WHAT YOU NEED TO DO | Replace "screenshot" with "screen capture" in the items from their start through the line containing "I will pos(336,76).", and give only those lines with everything else unchanged.
########
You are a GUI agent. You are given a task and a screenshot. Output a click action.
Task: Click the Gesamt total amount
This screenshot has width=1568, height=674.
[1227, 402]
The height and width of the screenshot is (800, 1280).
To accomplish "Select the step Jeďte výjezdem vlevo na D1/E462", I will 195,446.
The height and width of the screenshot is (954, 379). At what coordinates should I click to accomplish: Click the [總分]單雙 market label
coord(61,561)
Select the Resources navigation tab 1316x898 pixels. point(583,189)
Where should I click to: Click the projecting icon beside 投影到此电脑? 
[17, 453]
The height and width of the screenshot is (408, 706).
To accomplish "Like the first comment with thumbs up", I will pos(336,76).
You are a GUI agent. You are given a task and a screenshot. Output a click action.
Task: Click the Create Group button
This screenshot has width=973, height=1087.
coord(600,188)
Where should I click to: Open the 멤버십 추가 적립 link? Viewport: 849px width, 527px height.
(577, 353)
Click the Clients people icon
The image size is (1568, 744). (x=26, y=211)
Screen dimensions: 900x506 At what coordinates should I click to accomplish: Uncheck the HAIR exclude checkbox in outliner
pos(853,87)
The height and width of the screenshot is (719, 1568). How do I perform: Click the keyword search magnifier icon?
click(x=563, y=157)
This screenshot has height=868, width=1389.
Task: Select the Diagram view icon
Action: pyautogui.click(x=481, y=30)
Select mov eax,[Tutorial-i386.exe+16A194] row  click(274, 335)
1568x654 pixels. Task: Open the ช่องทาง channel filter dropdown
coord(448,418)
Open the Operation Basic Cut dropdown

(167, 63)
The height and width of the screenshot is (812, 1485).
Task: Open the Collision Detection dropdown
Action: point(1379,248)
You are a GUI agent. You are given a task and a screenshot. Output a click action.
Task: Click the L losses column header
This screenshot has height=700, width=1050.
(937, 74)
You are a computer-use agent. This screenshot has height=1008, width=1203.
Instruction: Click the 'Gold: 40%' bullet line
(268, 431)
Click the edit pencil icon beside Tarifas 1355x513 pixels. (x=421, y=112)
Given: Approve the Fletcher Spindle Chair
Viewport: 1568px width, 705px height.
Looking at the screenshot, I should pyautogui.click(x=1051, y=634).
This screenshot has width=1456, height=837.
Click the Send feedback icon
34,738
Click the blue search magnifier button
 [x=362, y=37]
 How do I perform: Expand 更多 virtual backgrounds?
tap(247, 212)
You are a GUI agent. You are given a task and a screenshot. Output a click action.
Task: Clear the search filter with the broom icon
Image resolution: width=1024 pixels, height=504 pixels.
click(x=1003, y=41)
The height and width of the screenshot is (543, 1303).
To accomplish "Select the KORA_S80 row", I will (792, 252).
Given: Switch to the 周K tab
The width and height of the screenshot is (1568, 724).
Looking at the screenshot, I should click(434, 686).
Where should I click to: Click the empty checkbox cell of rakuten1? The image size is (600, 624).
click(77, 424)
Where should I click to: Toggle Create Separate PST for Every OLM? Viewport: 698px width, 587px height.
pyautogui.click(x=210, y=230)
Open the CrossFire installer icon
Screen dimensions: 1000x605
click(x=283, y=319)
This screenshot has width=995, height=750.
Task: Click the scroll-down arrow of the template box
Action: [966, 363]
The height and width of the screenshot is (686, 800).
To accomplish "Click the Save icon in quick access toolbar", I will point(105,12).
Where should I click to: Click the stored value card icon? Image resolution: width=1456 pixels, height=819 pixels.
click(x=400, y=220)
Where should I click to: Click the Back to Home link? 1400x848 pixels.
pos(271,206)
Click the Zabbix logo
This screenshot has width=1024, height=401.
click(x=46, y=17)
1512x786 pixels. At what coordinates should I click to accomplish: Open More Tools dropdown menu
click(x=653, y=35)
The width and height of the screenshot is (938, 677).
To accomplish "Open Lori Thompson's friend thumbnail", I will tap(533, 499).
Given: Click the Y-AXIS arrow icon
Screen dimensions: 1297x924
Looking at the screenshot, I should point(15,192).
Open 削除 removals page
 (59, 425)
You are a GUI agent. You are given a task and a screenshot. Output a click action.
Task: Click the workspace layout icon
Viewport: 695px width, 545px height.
########
FULL OUTPUT |
You are a GUI agent. You are given a task and a screen capture. Output a click action.
Task: Click the Gesamt total amount
This screen capture has width=1568, height=674.
[1227, 402]
The height and width of the screen capture is (800, 1280).
To accomplish "Select the step Jeďte výjezdem vlevo na D1/E462", I will 195,446.
The height and width of the screen capture is (954, 379). At what coordinates should I click to accomplish: Click the [總分]單雙 market label
coord(61,561)
Select the Resources navigation tab 1316x898 pixels. point(583,189)
Where should I click to: Click the projecting icon beside 投影到此电脑? 
[17, 453]
The height and width of the screen capture is (408, 706).
To accomplish "Like the first comment with thumbs up", I will pos(336,76).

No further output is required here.